Here, the story continues only in 1956, with protests for Georgian independence (so says the museum), which had ironically begun as protests against de-Stalinization in the Soviet Union (so says the information read later; more about Stalin in chapter 42). A typical example for a protest that changes its goals in the course of a week. The brutal crackdown by the Soviet power probably did much to strengthen Georgians’ wish for their own independent way.
The next protests occurred only in 1978, when Russian was supposed to become an official language besides Georgian. That time, the protests were successful and Georgia kept the incomprehensible curly loops. If you dare, try to learn at least the alphabet.
By comparison, even Cyrillic seems easy.
36
By now, not only the Georgian people are revolting, the readers are too, because they expected an article about Tbilisi, not about the history of the Soviet Union. Hence just a quick rundown: protests in April 1989, another violent crackdown, dissolution of the Soviet Union, independence in April 1991 after a referendum.
37
In front of the museum, there is Rustaveli Boulevard, so wide and impractical that it’s impossible to cross on foot. You have to walk for several kilometers to reach an underpass to meet your friends on the other side. Crossing the Berlin Wall was easier.
Maybe this kind of city planning is supposed to be the last line of defense against a Russian invasion.
Forced to remain on the northern side, I walk past Rustaveli Theater. That’s for those who prefer classical theater over the puppet theater from chapter 14.
38
I notice that many cafés offer cigars on the menu or in glass cabinets. Here, one can still live in style and combine public smoking with discussions of new theater plays or recently published books. We just have to hope that the meat mongers from chapter 2 won’t find out that cigars are 100% vegan.
And there are more than enough books to be talked about. This was internationally recognized in 2018, when Georgia was the guest country at the Frankfurt Book Fair.
Walking around Tbilisi, you don’t need international acclaim to notice the love for literature. Rustaveli Boulevard is lined with booksellers. If you aren’t careful, you won’t lose any weight while going for a walk here, but return home with a few kilos more. My only protection against such folly is the return flight, already booked and with a strict baggage limit. Next time, I am going to come by ship.
I am however unsettled by the repeated display of “Mein Kampf”. What did grandma and grandpa fight in the Great Patriotic War for, if now there is fascist smut being sold in the streets?
The book dealers with a chess board, ready to play, are probably Armenians. They show up more for an interest in a good match rather than to make a lot of business, and if you win a game, you can pick a book.
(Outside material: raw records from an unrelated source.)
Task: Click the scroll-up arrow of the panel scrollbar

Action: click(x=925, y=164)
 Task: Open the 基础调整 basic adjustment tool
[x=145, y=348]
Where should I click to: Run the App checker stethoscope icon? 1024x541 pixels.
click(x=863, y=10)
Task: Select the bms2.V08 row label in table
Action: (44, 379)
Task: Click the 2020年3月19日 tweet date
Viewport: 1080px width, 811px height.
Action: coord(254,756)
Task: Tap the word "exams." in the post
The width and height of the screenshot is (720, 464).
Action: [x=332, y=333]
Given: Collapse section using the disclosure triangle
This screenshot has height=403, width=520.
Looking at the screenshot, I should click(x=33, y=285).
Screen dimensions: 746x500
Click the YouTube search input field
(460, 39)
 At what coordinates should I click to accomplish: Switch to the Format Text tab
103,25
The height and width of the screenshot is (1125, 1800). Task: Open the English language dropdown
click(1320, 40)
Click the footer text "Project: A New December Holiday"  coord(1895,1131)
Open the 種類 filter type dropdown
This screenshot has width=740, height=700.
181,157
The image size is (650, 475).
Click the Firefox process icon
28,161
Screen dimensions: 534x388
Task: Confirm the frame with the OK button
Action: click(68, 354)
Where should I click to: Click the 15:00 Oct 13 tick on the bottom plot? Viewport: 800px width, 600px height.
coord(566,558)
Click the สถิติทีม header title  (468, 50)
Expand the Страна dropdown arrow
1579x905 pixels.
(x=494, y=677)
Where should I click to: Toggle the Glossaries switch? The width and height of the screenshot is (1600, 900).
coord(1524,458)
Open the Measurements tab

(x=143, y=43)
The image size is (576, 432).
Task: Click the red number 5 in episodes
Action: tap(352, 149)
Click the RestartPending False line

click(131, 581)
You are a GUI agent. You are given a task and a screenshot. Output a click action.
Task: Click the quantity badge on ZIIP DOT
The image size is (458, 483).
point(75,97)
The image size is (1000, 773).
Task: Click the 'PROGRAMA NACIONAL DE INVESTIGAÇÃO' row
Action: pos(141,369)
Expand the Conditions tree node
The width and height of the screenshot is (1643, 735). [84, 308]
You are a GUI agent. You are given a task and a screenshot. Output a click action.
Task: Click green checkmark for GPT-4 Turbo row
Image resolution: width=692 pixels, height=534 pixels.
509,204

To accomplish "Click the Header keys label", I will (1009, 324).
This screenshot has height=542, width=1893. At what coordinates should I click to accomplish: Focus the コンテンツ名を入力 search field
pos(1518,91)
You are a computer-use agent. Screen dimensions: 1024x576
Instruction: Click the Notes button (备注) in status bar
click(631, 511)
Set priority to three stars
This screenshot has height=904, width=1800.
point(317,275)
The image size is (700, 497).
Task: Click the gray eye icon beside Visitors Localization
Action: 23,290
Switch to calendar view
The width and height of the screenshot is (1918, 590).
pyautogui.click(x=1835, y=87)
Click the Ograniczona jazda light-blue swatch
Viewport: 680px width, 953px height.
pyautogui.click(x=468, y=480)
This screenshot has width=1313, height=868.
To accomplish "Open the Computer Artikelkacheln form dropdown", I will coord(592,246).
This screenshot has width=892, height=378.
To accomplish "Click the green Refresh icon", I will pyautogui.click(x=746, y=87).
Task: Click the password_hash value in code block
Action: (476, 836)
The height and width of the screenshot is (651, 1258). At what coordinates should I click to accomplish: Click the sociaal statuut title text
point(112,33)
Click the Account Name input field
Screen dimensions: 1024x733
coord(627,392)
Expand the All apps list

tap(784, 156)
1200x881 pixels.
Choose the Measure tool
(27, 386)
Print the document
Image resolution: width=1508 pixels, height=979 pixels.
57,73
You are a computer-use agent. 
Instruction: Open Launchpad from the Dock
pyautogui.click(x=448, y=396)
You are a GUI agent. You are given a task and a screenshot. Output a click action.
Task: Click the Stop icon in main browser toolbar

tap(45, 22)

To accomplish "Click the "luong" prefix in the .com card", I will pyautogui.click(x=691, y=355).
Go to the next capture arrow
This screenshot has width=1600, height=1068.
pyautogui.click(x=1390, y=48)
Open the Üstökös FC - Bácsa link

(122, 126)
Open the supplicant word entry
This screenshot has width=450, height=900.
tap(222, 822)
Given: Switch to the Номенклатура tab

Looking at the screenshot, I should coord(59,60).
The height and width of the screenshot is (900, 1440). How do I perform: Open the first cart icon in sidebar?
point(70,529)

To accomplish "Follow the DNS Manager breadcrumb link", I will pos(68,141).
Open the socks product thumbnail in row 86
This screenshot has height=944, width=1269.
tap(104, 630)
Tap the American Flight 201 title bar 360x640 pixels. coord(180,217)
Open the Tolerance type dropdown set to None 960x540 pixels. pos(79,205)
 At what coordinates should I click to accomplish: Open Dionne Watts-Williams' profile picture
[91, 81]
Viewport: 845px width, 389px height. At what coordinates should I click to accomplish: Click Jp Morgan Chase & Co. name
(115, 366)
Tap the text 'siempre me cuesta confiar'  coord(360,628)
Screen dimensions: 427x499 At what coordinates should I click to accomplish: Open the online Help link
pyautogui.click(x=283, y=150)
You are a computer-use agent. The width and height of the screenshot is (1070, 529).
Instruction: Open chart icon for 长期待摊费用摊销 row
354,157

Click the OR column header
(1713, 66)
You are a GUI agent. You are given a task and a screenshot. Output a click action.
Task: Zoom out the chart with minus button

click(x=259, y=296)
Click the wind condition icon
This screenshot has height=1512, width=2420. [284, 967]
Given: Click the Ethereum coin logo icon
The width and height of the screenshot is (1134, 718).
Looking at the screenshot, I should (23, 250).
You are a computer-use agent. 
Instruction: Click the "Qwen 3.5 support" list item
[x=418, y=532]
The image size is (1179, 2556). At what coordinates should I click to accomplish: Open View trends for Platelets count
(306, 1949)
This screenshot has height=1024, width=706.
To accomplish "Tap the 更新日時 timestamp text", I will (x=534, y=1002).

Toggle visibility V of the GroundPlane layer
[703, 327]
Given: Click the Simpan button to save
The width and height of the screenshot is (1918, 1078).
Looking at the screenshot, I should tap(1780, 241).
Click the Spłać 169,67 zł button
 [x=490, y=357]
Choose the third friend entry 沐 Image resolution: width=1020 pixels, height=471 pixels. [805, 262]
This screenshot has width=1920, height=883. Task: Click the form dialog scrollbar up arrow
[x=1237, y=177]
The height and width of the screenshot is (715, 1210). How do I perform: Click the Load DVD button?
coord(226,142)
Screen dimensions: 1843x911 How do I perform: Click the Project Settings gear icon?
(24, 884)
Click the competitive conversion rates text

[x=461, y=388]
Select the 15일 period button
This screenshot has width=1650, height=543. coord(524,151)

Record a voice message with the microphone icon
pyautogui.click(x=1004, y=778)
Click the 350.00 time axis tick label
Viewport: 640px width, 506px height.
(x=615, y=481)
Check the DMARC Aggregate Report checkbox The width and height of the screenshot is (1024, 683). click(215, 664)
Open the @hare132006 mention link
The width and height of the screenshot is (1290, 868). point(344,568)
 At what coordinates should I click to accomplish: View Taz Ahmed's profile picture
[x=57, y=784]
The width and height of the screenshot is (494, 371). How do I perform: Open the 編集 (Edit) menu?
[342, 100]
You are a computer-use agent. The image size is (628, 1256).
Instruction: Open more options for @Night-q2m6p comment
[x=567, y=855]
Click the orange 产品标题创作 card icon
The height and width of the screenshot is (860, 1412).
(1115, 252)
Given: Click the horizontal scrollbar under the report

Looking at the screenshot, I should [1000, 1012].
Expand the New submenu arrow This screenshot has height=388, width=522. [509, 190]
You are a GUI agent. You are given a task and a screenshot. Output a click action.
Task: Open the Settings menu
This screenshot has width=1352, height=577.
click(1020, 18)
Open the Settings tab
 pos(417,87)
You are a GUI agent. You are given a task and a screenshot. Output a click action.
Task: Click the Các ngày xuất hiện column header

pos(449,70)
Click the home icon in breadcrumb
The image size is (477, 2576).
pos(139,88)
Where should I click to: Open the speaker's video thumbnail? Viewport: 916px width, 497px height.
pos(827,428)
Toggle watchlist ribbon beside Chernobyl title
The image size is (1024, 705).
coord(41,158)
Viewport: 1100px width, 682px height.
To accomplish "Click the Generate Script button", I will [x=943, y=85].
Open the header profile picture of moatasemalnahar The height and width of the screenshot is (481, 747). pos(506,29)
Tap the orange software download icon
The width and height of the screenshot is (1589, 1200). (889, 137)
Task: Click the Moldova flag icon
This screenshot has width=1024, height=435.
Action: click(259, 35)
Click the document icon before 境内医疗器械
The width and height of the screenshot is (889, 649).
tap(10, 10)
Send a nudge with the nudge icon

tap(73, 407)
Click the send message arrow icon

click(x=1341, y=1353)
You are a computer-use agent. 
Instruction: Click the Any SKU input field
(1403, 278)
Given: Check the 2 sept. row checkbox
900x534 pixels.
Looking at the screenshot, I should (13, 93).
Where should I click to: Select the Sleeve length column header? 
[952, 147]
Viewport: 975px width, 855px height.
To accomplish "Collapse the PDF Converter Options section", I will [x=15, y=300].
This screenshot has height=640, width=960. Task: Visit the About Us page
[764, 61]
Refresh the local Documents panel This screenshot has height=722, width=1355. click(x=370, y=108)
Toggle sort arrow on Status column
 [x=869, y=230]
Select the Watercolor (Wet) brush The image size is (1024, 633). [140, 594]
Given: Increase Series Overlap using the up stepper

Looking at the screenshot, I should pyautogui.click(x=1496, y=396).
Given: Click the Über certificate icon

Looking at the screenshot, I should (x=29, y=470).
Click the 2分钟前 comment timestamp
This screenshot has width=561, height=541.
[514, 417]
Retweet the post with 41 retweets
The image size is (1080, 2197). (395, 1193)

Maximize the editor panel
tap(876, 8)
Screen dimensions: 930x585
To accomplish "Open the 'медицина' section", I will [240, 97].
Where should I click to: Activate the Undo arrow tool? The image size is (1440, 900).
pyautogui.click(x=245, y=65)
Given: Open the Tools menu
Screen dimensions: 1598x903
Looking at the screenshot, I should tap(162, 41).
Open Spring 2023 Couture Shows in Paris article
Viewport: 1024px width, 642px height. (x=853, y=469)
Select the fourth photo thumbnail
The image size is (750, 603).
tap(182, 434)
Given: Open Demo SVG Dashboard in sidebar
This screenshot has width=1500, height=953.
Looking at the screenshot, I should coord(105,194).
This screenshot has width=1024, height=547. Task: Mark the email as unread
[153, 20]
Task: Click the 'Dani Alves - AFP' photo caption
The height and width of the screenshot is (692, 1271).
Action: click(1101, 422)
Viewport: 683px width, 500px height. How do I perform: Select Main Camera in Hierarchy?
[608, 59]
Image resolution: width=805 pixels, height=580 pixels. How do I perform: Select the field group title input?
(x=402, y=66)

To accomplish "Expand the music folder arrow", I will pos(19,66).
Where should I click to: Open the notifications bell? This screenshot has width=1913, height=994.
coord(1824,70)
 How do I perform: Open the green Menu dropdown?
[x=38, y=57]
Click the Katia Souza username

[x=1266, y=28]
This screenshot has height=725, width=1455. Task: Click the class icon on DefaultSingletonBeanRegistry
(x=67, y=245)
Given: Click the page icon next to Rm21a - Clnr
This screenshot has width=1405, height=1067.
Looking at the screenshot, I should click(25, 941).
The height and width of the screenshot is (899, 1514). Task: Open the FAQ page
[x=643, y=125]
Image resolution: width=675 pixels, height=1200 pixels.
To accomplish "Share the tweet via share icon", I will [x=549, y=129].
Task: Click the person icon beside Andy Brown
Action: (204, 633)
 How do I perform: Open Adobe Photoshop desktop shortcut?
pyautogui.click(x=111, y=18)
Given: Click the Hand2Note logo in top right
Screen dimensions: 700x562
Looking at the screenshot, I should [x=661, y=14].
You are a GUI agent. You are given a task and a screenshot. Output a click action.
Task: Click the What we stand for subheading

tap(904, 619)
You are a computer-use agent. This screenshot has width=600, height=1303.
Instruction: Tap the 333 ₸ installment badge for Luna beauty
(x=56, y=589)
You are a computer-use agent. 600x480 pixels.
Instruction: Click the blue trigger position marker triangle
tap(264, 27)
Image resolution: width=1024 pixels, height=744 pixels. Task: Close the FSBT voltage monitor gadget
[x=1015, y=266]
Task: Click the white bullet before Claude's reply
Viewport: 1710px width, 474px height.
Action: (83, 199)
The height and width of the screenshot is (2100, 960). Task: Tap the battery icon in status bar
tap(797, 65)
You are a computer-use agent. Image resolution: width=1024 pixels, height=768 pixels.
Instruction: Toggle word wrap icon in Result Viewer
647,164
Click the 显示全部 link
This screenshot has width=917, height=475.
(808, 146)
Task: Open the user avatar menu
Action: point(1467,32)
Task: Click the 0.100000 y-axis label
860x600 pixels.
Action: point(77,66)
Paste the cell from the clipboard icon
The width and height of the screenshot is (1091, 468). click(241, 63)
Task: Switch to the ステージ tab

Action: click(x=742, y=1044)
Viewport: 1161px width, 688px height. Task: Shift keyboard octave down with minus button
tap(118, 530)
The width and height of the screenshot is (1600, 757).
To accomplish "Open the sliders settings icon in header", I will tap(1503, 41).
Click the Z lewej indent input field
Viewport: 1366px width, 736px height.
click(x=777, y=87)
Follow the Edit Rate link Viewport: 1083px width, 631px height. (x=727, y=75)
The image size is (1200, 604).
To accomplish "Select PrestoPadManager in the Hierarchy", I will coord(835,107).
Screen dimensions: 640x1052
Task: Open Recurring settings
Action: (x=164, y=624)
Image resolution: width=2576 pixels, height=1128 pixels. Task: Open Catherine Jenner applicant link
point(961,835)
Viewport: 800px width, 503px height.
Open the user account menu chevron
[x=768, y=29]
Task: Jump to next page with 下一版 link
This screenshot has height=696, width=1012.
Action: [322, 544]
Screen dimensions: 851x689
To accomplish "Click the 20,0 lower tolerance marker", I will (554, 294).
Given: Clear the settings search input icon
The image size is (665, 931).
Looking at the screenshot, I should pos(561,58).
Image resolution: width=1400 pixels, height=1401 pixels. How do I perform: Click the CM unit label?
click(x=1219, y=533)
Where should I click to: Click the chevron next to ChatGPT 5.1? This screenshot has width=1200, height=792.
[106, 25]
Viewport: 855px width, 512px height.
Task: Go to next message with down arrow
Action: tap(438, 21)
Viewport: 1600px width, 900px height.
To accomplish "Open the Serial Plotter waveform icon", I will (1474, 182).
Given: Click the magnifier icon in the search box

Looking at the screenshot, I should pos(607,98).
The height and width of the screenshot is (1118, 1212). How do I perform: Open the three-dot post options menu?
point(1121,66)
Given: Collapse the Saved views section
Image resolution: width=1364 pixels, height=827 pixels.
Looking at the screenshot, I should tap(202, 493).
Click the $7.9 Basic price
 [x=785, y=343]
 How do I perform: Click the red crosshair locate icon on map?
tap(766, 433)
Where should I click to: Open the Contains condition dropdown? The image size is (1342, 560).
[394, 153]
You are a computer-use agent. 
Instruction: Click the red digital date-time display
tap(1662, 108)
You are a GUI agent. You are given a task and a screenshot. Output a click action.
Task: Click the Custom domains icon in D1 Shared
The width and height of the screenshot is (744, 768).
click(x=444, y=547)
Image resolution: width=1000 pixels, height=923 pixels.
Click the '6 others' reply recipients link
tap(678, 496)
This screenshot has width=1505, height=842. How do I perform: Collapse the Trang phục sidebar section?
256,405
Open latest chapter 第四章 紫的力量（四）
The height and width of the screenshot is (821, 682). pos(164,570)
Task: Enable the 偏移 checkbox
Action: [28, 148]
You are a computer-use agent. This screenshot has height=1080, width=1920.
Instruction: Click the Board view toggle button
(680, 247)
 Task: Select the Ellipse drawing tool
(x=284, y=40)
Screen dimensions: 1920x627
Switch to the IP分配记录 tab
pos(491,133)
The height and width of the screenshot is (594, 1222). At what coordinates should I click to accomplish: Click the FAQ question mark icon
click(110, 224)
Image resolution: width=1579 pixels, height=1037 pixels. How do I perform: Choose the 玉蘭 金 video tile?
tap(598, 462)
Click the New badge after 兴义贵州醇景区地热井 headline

If you still don’t have enough of books (and would one ever have that?), you can visit the Parliamentary Library
or the Book Museum,
of which I unfortunately read too late, or you can look forward to chapter 45.
39
Don’t confuse the Book Museum with the Museum of Georgian Literature, though, which is just around the corner in Gia Chanturia Street, fittingly right across from a leafy park, where you can enjoy drama, prose and poetry with a cigar.
The intellectual mood in this part of the city is only disturbed, and this shouldn’t come as a great surprise, by the Brazilian Embassy, which runs the salsa bar “Calypso” downstairs. I doubt there will be much of an overlap with the audience of the literary institutes.
40
As I come home in the evening, a former classmate tweets this advice: “When you are in Tbilisi, go to the Botanical Garden. Last time I was there, I saw a giant snake.”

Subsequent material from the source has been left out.